骨盆骨折成功实现闭合复位的要点,你都Get了吗?
骨盆骨折约占骨折病人的3.33%,是创伤骨科的皇冠领域。但骨盆手术,对于大多数骨科医生来说都是复杂和高深的,因其位置深在、结构复杂,其致死致残率高,是临床医生不断研究、学习、探讨且亟待解决的难题问题。
为了恢复患者骨盆环的稳定、恢复完整结构、避免畸形、恢复长度、早期活动等,尽可能避免骨盆环不稳、骨盆骨折畸形愈合等问题,在对骨盆骨折患者进行治疗时,临床医生必须解决最根本的问题--复位、固定。
(一)复位的评价与标准
Matta等提出的标准是3个位置的骨盆平片(前后位、入口位和出口位)上骨折最大移位问题,≤4mm为优,5~10mm为良,10~20mm为中,超过20mm为差。
复位不良是临床效果差的最重要原因之一!
(二)骨盆骨折复位
(1)对于移位大于1cm、旋转超过10°的骨盆骨折移位,会对功能产生影响,应该尽量实现复位。

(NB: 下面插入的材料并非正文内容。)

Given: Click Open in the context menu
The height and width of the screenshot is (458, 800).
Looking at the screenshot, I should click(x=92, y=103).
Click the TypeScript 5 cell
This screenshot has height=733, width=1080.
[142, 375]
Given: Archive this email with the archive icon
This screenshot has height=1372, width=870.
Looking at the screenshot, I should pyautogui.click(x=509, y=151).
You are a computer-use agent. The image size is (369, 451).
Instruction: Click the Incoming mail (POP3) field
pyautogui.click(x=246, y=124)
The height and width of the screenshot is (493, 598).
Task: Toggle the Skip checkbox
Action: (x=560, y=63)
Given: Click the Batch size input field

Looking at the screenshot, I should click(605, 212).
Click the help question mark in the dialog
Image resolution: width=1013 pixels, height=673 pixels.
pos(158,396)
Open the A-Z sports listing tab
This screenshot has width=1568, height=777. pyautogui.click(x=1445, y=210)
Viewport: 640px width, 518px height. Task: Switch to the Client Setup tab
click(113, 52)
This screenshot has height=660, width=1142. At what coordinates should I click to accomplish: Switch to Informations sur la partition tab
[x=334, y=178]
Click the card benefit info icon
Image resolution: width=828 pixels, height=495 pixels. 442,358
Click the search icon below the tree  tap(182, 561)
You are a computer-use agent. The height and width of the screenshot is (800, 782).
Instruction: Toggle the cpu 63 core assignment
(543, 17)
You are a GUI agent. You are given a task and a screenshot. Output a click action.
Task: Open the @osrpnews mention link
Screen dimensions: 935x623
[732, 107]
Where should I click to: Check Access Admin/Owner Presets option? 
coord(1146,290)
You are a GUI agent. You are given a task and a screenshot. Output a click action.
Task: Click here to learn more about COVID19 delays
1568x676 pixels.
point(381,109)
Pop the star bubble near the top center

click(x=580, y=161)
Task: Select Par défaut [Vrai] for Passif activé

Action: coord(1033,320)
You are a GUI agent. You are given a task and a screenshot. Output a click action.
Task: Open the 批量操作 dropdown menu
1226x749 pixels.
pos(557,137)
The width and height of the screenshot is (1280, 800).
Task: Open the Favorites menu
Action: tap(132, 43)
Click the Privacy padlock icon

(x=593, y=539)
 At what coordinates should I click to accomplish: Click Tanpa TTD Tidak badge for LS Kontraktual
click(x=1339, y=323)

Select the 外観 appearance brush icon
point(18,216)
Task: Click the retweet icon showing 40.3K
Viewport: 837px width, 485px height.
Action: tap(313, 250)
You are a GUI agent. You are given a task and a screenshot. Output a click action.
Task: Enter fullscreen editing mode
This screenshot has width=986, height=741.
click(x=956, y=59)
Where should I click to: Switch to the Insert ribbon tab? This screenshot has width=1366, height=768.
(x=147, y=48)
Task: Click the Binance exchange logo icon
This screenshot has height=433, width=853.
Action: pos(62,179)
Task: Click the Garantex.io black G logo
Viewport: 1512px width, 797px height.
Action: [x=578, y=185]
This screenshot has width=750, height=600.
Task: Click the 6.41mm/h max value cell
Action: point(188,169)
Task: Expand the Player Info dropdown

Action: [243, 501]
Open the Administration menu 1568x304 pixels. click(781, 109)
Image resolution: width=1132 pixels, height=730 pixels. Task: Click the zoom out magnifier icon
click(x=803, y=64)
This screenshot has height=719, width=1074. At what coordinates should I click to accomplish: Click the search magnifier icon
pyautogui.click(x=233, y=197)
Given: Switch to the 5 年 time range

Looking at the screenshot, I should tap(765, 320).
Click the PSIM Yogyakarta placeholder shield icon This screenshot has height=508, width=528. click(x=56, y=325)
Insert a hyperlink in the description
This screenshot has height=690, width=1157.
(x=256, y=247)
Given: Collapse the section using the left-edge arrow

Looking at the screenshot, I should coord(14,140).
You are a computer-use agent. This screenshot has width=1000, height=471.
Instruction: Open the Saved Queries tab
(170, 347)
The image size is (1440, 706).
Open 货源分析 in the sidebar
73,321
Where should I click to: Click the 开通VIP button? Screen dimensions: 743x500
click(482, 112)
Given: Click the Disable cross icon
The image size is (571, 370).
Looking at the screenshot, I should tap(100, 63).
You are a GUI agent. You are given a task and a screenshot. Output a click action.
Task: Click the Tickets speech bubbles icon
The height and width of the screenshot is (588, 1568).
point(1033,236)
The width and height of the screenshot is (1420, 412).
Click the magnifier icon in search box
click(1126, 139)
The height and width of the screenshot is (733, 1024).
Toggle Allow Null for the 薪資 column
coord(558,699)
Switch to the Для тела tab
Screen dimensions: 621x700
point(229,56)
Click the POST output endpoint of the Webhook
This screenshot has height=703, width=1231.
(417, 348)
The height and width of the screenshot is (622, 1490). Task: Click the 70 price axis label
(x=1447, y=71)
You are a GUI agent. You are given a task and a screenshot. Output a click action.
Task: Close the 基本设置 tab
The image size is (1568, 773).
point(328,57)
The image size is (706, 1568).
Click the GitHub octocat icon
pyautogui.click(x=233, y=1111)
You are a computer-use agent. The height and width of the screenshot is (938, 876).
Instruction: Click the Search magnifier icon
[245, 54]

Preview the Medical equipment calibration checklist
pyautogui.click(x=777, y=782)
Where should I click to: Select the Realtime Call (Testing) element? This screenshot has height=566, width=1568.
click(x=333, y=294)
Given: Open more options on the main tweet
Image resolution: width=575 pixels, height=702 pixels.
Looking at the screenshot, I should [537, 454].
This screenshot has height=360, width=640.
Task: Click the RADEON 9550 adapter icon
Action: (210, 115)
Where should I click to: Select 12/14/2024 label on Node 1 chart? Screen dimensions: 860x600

(2)对于经关节(骶髂关节、耻骨联合)的损伤,应该尽量实现复位和固定。
(3)Starr导向复位架可以在微创基础上,实现骨折的复位,尤其对于骨盆骨折的前后向移位,具有一定优势。
(4)对骨盆骨折空间移位的理解是解剖复位的基础。
(三)常见骨盆骨折闭合复位螺钉置入要点
(1)骶髂关节螺钉
适用于骶髂关节脱位、骶骨骨折;骶骨畸形、过于肥胖是相对禁忌证。
螺钉通路:
针对不同适应证的应用方法(针对骶髂关节脱位、骶骨骨折),螺钉置入方向稍有不同:
1)固定骶髂关节脱位时,螺钉始于骶骨的后侧和尾侧,垂直于骶髂关节面向头侧和前侧置钉;
2)固定骶骨骨折的螺钉通常水平放置,通过骶髂关节面,螺钉较长。
(2)前柱螺钉
适用于骨盆前环耻骨支骨折、髋臼双柱骨折、后柱骨折采用切开复位钢板内固定者;过于肥胖的患者、对侧大腿有可能阻挡导针和螺钉置入为相对禁忌症。
螺钉通路:
1)治疗耻骨支骨折,通常通过逆行通路置入耻骨上支螺钉,进针点为耻骨结节下方偏内侧,出钉点(导针指向方向)位于髋臼上方髂骨翼外壁臀中肌隆起的部位;
2)该通路上容易损伤的结构包括走行在耻骨支上、内侧的股动、静脉和股神经,位于耻骨支下方的闭孔神经,以及位于耻骨结节上方的精索和卵圆韧带;
3)在该通路内置入螺钉,由于软骨下骨骨质较好,螺钉位于髋臼附近,其固定强度越高,但应注意不能在置入过程中穿过髋臼破坏关节软骨,因此应在入口位、出口位反复确认导针和螺钉位置。
(3)后柱螺钉
适用于累及髋臼后柱的骨折。
螺钉通路:
1)可采用顺行或逆行置入方法,顺行置入时入钉点掌握较逆行更困难,然而逆行置入时体位及透视需要更多的经验;
2)逆行置入髋臼后柱螺钉,入钉点位于坐骨结节,通过髋臼后方,在髂骨内外侧骨板之间穿过,直至真骨盆上缘穿出。
(4)Magic螺钉
适用于固定已复位的方形区骨折,由于同样穿过髋臼后柱,可以部分代替后柱螺钉的作用。
螺钉通道:该螺钉置入较为困难,入钉点位于髋臼上方臀中肌隆起上,导针方向指向坐骨棘,出钉点位于坐骨棘内侧。
(5)LC-2螺钉
适用于骨盆骨折Young&Burgess分型LCⅡ型骨折,髂骨翼骨折或者新月形骨折所造成的骨盆后环断裂,高位前柱髋臼骨折。
螺钉通路:
1)以髂前下棘为入钉点,螺钉指向髂后上嵴;
2)该螺钉通路可有多种用途,如外固定架的髋臼上方入钉方法,通过该通路置入Schanz螺钉可以作为复位骨盆骨折的摇杆;骶骨U型骨折治疗中用于固定髂骨的椎弓根螺钉是反向利用了该通路。
骨盆闭合复位内固定技术的最大优势在于避免切开、减少出血,大大提前手术时间。衡量复位成功标准要注意学习掌握评估入口平面和出口平面两个垂直正交平面,通过这两个平面理解骨盆环的移位方向,通过牵引技术、推进技术结合外固定架系统固定稳定侧骨盆,实现移位骨盆闭合复位。